Detonando na Discursiva

Quinta, 16 de Setembro de 2021

Com base no entendimento jurisprudencial do Superior Tribunal de Justiça (STJ), responda se os problemas relacionados ao atendimento médico custeado pelo Sistema Único de Saúde (SUS) em hospitais privados estão sujeitos ao Código de Defesa do Consumidor (CDC).

Resposta:

Conforme o STJ, problemas relacionados ao atendimento médico custeado pelo Sistema Único de Saúde (SUS) em hospitais privados não estão sujeitos ao Código de Defesa do Consumidor (CDC), mas sim às regras que tratam da responsabilidade civil do Estado. (STJ. REsp 1.771.169. Julgamento em 26/05/2020)

O caso concreto analisado pelo STJ foi uma ação de compensação por dano moral ajuizada por uma senhora em face de médicos, tendo em vista suposto erro médico que teria causado a morte de seu neto, à época menor de idade.
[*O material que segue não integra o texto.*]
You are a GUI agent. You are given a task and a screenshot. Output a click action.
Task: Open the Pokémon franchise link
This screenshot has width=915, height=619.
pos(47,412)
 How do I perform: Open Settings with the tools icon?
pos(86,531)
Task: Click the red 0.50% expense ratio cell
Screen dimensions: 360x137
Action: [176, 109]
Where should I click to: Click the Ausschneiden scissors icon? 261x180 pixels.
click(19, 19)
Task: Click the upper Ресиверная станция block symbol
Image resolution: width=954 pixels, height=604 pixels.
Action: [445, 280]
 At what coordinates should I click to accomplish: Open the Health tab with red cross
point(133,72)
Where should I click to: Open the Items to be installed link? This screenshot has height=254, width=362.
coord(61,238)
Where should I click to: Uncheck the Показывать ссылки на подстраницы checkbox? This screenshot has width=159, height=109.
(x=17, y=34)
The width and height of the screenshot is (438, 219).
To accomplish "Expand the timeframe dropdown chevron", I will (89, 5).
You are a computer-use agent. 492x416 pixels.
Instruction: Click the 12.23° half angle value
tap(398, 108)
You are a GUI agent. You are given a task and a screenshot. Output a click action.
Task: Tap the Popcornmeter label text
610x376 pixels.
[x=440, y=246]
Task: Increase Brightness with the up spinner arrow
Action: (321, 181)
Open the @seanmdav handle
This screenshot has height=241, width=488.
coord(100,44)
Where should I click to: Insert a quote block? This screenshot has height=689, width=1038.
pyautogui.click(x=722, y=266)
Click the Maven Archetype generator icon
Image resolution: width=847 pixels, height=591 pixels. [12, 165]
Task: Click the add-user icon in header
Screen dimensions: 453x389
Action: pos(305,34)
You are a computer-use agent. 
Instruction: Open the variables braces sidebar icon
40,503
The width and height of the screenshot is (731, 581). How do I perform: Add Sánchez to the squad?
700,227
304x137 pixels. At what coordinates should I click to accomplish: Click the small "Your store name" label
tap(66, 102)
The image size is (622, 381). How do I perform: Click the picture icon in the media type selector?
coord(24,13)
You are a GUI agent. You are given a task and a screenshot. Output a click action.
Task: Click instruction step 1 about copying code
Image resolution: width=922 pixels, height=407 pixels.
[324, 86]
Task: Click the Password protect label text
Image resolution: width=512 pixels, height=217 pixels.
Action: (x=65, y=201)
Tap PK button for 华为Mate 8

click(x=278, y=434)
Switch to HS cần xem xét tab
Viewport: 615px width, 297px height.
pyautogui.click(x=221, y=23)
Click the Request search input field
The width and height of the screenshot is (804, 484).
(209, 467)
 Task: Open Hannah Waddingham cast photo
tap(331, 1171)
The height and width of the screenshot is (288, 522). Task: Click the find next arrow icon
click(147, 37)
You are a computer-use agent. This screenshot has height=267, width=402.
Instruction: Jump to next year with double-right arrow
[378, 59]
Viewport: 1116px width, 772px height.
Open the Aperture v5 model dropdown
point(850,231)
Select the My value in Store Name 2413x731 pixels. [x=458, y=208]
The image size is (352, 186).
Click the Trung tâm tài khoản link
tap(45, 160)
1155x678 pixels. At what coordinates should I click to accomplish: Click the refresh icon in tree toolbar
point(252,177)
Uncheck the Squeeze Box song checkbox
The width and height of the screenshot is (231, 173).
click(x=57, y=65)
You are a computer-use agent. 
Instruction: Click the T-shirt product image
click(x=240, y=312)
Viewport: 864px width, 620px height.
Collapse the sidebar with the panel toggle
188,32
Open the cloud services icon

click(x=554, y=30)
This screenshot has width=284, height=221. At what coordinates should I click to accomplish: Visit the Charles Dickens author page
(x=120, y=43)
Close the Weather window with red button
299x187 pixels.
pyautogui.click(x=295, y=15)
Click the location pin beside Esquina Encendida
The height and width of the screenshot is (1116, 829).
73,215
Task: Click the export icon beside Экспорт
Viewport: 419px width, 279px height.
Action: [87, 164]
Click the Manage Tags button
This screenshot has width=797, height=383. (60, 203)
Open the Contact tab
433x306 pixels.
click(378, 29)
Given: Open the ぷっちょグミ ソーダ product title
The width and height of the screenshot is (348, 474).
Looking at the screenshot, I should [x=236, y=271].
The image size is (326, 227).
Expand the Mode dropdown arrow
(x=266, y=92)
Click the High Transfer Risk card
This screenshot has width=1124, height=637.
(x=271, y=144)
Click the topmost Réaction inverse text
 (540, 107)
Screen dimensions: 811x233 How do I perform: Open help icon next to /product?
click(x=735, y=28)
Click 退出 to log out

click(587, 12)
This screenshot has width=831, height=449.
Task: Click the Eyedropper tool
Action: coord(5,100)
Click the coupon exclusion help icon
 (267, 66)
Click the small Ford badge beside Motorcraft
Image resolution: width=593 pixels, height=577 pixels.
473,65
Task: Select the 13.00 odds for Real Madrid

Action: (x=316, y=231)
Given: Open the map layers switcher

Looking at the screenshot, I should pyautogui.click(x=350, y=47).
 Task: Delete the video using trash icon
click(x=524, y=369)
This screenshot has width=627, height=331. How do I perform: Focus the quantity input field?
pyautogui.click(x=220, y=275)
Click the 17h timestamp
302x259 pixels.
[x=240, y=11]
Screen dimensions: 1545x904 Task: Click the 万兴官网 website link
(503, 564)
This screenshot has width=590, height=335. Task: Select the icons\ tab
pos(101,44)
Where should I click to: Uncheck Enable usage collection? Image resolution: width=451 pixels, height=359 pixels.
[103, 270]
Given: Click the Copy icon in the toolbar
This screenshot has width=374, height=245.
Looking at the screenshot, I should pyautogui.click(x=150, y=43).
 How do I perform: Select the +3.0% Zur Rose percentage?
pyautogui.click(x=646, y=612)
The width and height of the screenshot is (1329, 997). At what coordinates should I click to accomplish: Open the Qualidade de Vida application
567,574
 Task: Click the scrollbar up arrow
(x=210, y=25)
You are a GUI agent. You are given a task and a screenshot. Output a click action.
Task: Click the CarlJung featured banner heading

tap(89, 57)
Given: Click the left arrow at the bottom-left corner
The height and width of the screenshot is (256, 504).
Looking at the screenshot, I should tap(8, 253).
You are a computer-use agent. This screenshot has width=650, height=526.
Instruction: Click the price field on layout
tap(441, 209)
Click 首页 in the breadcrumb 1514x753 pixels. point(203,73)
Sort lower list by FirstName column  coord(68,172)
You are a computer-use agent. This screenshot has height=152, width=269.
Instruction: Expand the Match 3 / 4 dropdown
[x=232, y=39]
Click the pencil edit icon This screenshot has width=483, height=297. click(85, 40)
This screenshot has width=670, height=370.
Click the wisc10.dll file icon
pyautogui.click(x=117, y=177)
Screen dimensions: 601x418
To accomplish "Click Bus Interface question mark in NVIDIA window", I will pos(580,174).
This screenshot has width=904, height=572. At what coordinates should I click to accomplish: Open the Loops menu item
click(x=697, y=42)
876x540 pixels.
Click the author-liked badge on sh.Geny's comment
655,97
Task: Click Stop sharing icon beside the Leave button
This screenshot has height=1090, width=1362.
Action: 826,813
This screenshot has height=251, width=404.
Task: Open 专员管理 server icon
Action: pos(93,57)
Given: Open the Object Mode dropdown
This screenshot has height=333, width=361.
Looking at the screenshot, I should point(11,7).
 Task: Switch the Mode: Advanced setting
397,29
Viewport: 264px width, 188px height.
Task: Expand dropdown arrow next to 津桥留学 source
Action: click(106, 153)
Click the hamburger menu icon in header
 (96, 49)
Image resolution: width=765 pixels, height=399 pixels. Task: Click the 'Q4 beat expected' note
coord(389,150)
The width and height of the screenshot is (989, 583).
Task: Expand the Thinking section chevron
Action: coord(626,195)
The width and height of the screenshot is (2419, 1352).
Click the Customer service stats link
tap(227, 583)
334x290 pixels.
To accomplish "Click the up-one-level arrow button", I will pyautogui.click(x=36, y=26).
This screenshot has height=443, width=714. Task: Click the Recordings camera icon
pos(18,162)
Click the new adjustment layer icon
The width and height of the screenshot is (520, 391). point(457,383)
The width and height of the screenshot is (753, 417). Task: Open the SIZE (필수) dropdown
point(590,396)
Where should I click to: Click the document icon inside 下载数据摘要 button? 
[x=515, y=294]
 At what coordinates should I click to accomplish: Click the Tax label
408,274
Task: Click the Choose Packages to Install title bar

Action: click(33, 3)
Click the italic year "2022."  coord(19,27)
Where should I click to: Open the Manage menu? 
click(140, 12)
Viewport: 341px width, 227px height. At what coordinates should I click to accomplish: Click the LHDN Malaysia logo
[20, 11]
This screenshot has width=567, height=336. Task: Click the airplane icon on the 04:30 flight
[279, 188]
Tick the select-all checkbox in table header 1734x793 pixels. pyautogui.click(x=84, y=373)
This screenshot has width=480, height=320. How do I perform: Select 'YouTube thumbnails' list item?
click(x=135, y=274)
Segundo relatado pela avó, o menino foi atendido em hospital particular conveniado ao SUS, onde teria recebido tratamento indevido.

Como se sabe, a participação complementar da iniciativa privada na execução de ações e serviços de saúde é formalizada mediante contrato ou convênio com a administração pública, sendo remunerada com base na tabela de procedimentos do SUS, editada pelo Ministério da Saúde.

Nesse contexto, conforme o STJ, não há dúvidas de que, quando prestado diretamente pelo Estado, no âmbito de seus hospitais ou postos de saúde, ou quando delegado à iniciativa privada, por convênio ou contrato com a administração pública, para prestá-lo às expensas do SUS, o serviço de saúde constitui serviço público social.

Ademais, como se trata de um serviço uti universi, não é possível aplicar as regras do CDC, conforme nos explica a Rel. Min. Nancy Andrighi:

Diante desse cenário, caracterizando-se a participação complementar da iniciativa privada – seja das pessoas jurídicas, seja dos respectivos profissionais – na execução de atividades de saúde como serviço público indivisível e universal (uti universi), há de ser, por conseguinte, afastada a incidência das regras do CDC.

Por fim, concluiu-se que, afastada a incidência do CDC, em relação à prescrição é aplicável o prazo de cinco anos previsto na Lei 9.494/1997, segundo o qual prescreverá em cinco anos o direito de obter indenização dos danos causados por agentes de pessoas jurídicas de direito privado prestadoras de serviços públicos.